▸ Aim:
Quote the items word for word, beginning at the line that contains "At what coordinates should I click to accomplish: Sort" and stopping after the line that contains "pos(891,190)". Include both of those lines.

▸ Given records:
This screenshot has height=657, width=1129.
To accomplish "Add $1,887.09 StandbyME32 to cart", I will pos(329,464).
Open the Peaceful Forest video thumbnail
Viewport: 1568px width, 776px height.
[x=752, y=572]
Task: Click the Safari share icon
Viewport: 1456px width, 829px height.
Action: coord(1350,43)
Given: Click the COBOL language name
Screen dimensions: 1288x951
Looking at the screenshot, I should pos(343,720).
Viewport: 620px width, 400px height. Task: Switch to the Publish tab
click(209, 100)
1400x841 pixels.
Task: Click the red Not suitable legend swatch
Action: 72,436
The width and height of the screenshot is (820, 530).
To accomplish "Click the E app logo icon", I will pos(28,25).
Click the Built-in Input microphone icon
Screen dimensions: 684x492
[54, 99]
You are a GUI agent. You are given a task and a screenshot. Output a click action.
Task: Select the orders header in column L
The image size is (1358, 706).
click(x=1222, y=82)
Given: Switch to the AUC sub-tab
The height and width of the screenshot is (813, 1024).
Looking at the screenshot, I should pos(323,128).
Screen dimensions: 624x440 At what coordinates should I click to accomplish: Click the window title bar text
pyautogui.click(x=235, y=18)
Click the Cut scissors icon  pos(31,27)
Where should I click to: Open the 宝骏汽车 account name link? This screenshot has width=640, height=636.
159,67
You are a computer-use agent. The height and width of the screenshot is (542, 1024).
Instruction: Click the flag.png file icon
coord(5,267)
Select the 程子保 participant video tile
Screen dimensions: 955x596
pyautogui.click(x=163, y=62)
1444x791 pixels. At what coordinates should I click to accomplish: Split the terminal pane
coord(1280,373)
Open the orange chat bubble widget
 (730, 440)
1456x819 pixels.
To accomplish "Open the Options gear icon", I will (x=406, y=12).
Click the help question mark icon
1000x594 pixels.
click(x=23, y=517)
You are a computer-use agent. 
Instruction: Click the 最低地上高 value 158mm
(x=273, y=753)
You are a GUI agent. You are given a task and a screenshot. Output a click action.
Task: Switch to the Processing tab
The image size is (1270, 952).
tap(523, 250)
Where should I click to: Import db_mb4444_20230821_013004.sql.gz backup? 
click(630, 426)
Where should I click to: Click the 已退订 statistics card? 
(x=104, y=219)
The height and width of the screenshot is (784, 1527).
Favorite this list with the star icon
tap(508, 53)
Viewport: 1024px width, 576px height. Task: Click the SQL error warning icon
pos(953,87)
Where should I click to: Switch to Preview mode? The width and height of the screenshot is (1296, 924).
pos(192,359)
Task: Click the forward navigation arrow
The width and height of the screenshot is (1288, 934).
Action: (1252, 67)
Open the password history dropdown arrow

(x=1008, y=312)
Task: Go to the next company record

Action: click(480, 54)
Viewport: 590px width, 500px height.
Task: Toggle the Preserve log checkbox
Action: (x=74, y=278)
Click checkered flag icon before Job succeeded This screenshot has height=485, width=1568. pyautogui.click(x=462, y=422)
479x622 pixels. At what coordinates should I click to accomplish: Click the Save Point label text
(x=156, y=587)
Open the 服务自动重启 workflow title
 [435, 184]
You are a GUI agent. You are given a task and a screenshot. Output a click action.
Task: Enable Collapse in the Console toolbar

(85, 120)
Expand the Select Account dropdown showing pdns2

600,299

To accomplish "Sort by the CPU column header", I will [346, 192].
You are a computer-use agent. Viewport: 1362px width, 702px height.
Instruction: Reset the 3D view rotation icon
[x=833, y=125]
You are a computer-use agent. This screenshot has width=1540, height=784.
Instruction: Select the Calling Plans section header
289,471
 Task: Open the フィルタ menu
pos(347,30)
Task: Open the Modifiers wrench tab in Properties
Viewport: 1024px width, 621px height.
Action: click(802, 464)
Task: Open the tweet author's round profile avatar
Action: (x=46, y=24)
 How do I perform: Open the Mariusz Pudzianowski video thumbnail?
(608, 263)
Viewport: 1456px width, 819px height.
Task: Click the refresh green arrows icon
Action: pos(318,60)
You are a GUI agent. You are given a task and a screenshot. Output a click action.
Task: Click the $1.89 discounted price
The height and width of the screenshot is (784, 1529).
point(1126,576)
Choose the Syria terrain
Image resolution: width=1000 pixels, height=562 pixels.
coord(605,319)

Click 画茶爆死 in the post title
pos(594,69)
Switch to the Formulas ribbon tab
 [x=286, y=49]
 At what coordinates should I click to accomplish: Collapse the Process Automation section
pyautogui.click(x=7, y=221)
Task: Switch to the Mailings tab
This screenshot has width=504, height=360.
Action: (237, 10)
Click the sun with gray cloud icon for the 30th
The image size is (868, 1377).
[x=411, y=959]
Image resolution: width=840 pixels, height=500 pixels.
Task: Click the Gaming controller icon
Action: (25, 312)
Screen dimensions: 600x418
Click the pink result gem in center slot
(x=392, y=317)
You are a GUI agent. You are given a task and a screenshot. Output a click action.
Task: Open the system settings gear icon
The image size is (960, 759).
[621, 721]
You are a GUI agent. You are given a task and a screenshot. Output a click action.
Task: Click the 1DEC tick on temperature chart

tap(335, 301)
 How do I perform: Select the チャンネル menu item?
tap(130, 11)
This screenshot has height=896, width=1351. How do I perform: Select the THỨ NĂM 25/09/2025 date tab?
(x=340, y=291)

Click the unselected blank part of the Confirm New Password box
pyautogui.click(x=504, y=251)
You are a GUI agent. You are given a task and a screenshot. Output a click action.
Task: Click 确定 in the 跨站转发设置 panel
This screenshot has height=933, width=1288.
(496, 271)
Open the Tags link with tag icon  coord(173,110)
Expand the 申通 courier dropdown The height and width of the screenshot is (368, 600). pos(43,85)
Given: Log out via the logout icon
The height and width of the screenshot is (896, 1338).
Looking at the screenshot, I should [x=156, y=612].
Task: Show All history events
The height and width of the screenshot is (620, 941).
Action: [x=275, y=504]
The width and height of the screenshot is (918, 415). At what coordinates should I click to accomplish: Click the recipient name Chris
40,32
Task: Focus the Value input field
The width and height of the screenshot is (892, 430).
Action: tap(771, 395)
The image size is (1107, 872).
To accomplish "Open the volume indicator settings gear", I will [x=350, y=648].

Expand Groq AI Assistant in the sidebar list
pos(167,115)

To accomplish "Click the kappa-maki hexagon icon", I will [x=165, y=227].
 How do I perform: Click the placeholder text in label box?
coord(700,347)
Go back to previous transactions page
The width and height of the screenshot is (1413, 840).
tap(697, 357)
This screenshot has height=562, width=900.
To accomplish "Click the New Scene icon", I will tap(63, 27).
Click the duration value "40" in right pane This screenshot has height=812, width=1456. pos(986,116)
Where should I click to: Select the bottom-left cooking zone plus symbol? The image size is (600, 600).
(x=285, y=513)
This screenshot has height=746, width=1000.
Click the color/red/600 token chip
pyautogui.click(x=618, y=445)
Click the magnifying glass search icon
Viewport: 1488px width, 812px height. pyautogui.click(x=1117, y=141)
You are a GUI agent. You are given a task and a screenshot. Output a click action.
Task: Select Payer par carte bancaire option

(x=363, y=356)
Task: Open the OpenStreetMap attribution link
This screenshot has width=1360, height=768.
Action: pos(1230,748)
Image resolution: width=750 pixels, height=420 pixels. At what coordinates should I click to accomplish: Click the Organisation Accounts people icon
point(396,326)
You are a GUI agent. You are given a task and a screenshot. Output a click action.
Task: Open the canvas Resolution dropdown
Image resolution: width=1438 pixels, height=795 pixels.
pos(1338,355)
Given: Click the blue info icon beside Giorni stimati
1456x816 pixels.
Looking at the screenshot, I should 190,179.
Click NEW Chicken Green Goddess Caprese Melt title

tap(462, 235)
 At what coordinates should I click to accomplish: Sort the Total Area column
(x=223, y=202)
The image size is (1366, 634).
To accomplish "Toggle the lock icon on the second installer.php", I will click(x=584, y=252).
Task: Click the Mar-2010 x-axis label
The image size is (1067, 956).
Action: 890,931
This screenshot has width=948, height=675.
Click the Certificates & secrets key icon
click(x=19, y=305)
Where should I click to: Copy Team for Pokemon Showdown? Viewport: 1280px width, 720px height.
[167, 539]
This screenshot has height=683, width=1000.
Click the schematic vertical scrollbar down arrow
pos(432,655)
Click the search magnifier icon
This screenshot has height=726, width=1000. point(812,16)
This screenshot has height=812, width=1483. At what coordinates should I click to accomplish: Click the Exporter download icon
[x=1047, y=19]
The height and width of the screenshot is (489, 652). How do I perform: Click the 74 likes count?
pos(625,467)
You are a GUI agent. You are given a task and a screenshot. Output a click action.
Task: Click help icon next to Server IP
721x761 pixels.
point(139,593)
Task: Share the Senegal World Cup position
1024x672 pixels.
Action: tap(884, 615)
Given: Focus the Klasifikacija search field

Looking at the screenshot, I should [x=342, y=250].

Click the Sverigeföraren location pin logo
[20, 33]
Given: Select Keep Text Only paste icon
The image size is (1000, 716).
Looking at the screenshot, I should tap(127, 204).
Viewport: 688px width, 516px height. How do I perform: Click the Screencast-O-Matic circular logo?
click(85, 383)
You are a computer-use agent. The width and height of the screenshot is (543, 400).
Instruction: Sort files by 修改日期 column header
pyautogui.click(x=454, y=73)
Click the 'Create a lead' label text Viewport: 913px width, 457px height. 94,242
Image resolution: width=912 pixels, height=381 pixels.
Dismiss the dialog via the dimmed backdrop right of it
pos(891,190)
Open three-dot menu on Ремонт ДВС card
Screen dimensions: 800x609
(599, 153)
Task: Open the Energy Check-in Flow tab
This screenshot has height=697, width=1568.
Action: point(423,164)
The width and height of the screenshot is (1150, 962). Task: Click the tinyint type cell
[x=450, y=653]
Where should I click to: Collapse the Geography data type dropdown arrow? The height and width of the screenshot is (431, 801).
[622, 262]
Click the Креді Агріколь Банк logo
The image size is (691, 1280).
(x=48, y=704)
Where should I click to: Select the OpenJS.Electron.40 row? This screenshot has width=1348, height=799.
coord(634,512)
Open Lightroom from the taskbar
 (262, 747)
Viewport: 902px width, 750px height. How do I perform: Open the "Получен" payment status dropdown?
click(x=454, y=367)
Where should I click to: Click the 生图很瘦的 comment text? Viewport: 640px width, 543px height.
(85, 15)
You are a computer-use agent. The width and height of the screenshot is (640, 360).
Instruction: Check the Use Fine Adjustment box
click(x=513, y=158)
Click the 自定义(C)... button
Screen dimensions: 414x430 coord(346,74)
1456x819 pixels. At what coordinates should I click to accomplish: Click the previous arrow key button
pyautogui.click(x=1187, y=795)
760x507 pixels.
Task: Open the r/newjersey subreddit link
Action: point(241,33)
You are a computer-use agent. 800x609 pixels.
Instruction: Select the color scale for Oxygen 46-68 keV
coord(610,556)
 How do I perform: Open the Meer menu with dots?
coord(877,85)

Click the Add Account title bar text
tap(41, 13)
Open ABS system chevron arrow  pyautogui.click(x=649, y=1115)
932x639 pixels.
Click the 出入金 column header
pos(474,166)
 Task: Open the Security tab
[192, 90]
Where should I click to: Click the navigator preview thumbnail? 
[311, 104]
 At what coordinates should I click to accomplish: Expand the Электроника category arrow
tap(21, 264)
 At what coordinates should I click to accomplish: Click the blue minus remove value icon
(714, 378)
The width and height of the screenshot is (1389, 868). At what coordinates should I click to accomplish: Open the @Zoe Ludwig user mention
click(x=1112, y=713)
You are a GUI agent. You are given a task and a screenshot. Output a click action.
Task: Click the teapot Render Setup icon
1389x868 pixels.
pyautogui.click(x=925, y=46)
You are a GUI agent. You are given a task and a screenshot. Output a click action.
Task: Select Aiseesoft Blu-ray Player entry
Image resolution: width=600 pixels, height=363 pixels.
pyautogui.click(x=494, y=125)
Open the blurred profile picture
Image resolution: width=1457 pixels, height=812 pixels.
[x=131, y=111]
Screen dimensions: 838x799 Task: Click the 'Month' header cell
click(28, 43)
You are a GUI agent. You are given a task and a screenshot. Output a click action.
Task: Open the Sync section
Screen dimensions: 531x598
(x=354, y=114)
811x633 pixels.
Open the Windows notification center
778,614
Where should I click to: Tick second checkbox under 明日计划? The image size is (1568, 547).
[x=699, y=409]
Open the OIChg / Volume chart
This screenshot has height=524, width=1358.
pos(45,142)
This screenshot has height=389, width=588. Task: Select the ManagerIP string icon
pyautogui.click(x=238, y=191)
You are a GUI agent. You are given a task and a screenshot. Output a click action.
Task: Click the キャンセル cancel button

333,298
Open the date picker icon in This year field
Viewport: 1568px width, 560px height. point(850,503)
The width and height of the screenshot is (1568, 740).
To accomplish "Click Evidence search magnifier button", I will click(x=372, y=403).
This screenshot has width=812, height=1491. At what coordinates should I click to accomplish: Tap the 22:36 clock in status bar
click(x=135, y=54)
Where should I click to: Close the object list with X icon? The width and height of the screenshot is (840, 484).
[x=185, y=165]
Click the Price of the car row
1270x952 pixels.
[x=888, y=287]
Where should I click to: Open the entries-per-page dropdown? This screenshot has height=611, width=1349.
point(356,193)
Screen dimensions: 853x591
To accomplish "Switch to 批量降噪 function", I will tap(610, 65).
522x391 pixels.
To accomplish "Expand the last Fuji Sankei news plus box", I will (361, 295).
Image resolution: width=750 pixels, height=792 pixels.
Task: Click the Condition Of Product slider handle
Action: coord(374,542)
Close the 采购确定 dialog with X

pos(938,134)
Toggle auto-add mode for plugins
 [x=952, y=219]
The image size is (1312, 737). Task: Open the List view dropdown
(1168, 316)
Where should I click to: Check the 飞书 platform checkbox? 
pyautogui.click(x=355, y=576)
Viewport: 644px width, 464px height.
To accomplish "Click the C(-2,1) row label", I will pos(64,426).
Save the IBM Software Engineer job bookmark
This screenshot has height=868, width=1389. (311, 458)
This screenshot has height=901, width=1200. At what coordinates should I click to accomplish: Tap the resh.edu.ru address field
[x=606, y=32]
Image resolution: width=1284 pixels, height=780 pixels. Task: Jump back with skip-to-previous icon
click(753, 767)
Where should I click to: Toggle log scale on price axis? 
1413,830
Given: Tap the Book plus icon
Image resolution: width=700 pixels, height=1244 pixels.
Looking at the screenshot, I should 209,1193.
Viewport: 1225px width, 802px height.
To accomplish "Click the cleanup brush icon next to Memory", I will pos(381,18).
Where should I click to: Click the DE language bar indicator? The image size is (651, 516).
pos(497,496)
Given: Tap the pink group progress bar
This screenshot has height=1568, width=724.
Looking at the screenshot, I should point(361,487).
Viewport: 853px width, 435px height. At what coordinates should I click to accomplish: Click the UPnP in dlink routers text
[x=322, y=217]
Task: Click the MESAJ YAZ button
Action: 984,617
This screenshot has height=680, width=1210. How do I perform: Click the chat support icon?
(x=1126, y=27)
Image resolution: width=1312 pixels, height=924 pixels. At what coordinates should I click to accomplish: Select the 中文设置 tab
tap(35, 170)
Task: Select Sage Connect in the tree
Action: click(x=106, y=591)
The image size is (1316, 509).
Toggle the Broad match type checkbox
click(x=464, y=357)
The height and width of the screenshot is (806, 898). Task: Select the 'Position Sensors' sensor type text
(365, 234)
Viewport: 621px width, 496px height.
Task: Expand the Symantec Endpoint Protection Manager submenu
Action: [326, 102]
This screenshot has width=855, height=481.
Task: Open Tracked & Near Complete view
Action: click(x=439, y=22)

▸ Exercise solution:
 At what coordinates should I click to accomplish: Sort the Total Area column
(x=223, y=202)
The image size is (1366, 634).
To accomplish "Toggle the lock icon on the second installer.php", I will click(x=584, y=252).
Task: Click the Mar-2010 x-axis label
The image size is (1067, 956).
Action: 890,931
This screenshot has width=948, height=675.
Click the Certificates & secrets key icon
click(x=19, y=305)
Where should I click to: Copy Team for Pokemon Showdown? Viewport: 1280px width, 720px height.
[167, 539]
This screenshot has height=683, width=1000.
Click the schematic vertical scrollbar down arrow
pos(432,655)
Click the search magnifier icon
This screenshot has height=726, width=1000. point(812,16)
This screenshot has height=812, width=1483. At what coordinates should I click to accomplish: Click the Exporter download icon
[x=1047, y=19]
The height and width of the screenshot is (489, 652). How do I perform: Click the 74 likes count?
pos(625,467)
You are a GUI agent. You are given a task and a screenshot. Output a click action.
Task: Click help icon next to Server IP
721x761 pixels.
point(139,593)
Task: Share the Senegal World Cup position
1024x672 pixels.
Action: tap(884, 615)
Given: Focus the Klasifikacija search field

Looking at the screenshot, I should [x=342, y=250].

Click the Sverigeföraren location pin logo
[20, 33]
Given: Select Keep Text Only paste icon
The image size is (1000, 716).
Looking at the screenshot, I should tap(127, 204).
Viewport: 688px width, 516px height. How do I perform: Click the Screencast-O-Matic circular logo?
click(85, 383)
You are a computer-use agent. The width and height of the screenshot is (543, 400).
Instruction: Sort files by 修改日期 column header
pyautogui.click(x=454, y=73)
Click the 'Create a lead' label text Viewport: 913px width, 457px height. 94,242
Image resolution: width=912 pixels, height=381 pixels.
Dismiss the dialog via the dimmed backdrop right of it
pos(891,190)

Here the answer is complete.